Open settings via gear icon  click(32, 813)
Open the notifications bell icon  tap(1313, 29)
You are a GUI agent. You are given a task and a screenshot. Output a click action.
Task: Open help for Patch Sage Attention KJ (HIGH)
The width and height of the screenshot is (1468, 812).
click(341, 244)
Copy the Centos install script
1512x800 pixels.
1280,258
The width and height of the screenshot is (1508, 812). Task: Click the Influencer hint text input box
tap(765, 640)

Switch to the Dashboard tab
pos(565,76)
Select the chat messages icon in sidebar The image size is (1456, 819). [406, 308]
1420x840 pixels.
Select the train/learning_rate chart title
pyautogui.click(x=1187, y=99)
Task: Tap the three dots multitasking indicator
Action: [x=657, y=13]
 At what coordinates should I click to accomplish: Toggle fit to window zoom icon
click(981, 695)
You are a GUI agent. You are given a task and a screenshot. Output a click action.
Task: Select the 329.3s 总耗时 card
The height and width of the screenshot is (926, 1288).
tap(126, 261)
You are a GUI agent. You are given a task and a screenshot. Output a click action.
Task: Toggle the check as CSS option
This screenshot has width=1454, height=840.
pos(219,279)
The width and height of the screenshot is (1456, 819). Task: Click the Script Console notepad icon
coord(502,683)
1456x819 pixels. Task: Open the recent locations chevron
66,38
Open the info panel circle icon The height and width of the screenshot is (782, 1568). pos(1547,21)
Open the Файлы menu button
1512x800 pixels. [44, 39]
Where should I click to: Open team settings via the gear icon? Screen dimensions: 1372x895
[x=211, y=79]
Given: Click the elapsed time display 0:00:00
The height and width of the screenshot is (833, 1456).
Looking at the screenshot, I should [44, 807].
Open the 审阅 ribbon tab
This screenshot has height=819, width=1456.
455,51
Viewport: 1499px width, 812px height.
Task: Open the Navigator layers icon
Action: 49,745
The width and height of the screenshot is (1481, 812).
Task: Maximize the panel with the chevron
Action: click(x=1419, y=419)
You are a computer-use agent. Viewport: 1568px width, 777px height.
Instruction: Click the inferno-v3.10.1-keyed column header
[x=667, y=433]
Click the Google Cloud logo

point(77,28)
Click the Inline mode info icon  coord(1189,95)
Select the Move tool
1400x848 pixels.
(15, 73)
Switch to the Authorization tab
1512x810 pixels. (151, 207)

+--

Of the entries above, transcribe exactly those lines that fall between the line containing "Given: Click the elapsed time display 0:00:00" and the line containing "Open the 审阅 ribbon tab", together with those two lines.

Given: Click the elapsed time display 0:00:00
The height and width of the screenshot is (833, 1456).
Looking at the screenshot, I should [44, 807].
Open the 审阅 ribbon tab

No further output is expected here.